In this context, two years ago the Zapatistas women decided to launch, for the first time, an international call to build up a network among different women coming from different geopolitical places. The purpose of this was to get organized and strategically fight together against the inequalities we, as women, experience in our everyday lives. This year, the encounter started with different workshops, but from the very first day, one of them particularly caught participant’s attention. The topic of this workshop was violence. The main idea of this space was to share in public the ways we, as women, have experienced violence in our daily life, to then categorize the kinds of violences we are most exposed to and come up with alternatives to face, address and tackle them. However, the workshop lasted at least 15 hours. I was totally shocked by the number of women telling their terrifying experiences. It was also completely bleak, because I can assure that on average around 85% of the participants who told their stories were women of colour and from the south (mostly Latins). This figure is not because we are talking about Mexico, a Latin country, as the workshop was attended by people from at least 40 nationalities. 

After several hours of listening and understanding the issue of violence, our bodies were tired and our minds were exhausted, but our task was to listen to everyone, to lend a hand, and support each other. We were sure about something: we are going through a moment in life in which what governs is a neoliberal feminist narrative. Yes, women can vote, women can achieve better jobs, they can compete against men and win, but back home, everything changes. On that journey, women cannot go back home without fear. Fear of being kidnapped, of suffering from sexual harassment, or something worse, of being murdered. There are great battles won by feminists in some public and private institutions, but in our daily lives, the government and men continue to kill us, in the streets, in the school, in our own houses. And although this is an international issue, there is no justice, nor laws that protect us. Femicide is reduced only to figures, and in this world of numbers, life is worthless. In Mexico, at least 9 women are killed every day just for being female[1], meaning that these murders are a sex-based hate crime. And they always go unpunished, there is never a culprit and there are never answers for these types of murders. They only fill the shelves and archives of the courts.The greatest consolation to this is that the feminist struggle continues and although it gets harder every day, we know that the anger we feel will make us foster new changes.

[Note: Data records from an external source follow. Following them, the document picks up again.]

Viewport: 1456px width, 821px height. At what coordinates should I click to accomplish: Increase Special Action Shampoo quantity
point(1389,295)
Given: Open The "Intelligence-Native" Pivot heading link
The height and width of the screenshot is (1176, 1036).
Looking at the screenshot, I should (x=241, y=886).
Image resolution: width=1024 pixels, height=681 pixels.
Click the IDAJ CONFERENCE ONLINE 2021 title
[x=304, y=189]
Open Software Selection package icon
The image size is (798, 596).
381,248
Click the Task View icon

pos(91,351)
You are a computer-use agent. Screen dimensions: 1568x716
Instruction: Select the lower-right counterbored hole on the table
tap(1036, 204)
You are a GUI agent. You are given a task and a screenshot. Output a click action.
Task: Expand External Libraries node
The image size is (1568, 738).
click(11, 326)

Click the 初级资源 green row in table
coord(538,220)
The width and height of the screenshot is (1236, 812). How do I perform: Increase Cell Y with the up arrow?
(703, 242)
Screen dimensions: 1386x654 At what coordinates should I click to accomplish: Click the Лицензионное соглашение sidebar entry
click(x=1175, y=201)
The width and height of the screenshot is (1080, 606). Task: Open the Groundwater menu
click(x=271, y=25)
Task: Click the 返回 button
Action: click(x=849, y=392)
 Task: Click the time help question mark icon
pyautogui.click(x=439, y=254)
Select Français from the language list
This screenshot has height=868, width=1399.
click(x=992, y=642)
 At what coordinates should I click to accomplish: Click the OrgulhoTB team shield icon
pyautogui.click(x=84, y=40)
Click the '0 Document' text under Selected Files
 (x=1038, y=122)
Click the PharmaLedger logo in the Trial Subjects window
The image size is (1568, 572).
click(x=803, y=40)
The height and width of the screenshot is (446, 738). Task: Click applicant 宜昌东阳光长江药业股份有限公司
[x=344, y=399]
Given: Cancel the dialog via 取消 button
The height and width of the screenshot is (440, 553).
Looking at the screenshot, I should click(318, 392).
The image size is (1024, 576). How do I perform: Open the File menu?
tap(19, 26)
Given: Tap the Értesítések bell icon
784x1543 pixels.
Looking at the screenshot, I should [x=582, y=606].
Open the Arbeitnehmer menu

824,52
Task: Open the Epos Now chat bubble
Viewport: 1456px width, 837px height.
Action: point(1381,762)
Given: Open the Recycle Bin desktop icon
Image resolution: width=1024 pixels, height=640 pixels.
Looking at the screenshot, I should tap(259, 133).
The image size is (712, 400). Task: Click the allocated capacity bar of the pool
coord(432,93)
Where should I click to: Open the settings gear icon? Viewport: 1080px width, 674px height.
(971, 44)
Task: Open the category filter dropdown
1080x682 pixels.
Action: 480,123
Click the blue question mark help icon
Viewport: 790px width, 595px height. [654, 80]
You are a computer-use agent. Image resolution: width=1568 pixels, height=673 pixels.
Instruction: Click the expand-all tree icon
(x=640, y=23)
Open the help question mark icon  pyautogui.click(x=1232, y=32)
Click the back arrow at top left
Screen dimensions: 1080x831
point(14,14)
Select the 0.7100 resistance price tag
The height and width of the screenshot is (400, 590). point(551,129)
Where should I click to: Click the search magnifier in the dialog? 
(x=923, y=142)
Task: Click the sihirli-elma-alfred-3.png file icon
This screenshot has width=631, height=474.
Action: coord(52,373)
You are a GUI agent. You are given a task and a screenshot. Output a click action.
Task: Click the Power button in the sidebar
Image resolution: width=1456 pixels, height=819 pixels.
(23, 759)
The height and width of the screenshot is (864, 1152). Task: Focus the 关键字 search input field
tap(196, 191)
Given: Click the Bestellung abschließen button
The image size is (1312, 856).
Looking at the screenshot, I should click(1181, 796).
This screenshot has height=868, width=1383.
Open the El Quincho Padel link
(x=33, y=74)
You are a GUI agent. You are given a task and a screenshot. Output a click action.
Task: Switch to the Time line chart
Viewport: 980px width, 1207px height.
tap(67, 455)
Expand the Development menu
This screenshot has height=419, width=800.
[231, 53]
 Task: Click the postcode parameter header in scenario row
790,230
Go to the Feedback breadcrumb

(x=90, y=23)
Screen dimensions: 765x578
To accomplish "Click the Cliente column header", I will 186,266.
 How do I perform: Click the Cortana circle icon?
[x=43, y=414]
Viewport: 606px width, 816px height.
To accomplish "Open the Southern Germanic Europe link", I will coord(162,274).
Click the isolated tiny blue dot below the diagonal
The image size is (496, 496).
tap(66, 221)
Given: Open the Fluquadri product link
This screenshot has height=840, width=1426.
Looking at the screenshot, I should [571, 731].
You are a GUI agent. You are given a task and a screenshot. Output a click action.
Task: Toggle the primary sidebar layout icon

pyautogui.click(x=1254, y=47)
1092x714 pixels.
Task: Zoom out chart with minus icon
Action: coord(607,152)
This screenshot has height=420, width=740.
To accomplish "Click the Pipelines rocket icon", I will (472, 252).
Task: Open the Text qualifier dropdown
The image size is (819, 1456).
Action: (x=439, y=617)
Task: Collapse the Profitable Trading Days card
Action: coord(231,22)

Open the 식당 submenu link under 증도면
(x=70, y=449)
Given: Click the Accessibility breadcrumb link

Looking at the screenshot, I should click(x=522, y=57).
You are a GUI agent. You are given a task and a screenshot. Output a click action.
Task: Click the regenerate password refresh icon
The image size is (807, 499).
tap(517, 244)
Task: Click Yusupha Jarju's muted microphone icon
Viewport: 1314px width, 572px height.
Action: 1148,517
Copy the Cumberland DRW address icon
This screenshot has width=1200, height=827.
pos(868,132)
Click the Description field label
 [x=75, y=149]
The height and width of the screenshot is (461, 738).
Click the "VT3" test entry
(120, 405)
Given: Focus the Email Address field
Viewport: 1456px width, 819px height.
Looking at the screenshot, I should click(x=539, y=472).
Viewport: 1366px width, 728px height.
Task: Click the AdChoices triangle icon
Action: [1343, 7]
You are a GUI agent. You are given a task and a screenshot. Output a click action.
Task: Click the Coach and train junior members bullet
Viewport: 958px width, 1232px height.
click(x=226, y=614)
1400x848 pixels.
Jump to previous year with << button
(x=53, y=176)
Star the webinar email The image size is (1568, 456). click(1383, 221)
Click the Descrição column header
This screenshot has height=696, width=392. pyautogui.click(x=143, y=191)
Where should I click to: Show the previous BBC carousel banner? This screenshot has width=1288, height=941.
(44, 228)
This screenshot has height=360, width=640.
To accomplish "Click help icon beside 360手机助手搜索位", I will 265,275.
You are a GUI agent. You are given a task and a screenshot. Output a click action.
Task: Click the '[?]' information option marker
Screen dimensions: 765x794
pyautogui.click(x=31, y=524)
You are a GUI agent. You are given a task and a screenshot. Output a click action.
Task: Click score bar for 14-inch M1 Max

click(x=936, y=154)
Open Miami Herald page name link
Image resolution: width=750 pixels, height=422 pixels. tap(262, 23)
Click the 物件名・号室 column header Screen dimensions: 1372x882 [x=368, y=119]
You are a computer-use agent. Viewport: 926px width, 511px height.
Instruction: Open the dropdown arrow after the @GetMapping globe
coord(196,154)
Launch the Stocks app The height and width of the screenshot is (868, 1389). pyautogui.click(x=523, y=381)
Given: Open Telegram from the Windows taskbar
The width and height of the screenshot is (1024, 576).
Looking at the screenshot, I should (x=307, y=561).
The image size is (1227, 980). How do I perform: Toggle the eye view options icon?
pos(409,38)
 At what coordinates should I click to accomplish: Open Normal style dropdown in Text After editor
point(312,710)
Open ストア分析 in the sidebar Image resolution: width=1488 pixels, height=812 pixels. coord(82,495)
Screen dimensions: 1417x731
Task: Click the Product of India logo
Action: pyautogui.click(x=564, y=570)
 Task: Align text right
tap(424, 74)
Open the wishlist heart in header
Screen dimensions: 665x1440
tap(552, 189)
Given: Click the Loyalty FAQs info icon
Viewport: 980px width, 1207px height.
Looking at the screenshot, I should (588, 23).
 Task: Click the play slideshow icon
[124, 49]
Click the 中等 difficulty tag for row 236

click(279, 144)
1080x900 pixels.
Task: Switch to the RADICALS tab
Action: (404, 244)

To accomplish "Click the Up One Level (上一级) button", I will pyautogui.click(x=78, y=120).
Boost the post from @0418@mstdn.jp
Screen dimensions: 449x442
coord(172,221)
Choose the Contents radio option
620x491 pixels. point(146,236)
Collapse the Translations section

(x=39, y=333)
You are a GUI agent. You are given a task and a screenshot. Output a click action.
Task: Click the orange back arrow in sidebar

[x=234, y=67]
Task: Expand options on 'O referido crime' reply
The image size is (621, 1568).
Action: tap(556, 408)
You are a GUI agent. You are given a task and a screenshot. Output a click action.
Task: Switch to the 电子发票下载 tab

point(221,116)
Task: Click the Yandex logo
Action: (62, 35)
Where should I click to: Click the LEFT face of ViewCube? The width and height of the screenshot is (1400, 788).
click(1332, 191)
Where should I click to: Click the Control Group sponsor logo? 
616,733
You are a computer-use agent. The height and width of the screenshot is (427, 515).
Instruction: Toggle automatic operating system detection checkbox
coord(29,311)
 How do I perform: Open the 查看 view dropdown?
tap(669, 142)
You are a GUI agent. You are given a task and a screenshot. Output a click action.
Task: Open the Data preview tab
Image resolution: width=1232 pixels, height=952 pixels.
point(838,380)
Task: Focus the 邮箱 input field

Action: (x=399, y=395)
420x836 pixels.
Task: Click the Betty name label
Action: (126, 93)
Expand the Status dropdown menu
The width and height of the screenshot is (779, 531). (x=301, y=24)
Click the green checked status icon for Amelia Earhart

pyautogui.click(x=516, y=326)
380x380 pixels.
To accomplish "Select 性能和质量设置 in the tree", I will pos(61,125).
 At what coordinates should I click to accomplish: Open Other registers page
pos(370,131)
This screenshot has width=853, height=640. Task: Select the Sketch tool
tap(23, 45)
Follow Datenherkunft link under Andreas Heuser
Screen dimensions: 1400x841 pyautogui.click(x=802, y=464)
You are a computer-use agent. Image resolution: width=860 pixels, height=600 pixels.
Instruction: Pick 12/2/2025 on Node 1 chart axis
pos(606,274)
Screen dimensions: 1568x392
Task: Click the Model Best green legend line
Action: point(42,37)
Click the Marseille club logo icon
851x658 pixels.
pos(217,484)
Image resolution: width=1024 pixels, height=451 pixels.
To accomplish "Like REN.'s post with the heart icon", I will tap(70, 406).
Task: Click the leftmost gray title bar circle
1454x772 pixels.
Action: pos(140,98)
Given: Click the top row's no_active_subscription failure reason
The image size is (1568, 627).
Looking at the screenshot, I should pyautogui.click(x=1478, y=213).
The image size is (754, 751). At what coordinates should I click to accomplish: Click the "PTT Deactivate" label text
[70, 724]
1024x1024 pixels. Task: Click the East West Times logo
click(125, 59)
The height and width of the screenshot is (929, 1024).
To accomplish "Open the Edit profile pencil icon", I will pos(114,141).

 Puuff… the encounter was more than sadness and bitter moments. There were other more hopeful workshops, in which the importance of recreation, self-care and self-defense were the order of the day. Workshops on poetry, art, dance, and culture were spaces in which we felt safe, respecting, listening, and understanding each other.We discussed the importance of readjusting care work processes in our daily lives, reconfiguring our role as women taking and recovering any social space, and building up strategies to foster new ways of doing economics, where our bodies, nature, and life are not commodified. Nature was always the main actor in all discussions, our bodies as territories and the defense of the mother earth in times of an epistemological and ecological crisis. 

During three days of sharing our experiences and commitment to readjust this world full of injustices, we promised to keep on reflecting everything that was discussed there, and spread the word with other women who could not attend and come up with new imaginaries to solve our daily struggles in a communitarian organization. The next meeting is in December 2020 where we will not only listen, combine, and share experiences but also assume the role of participants who come with proposals for a better life. 

Para un buen vivir, de los sujetos, de la naturaleza, y de la naturaleza con los sujetos.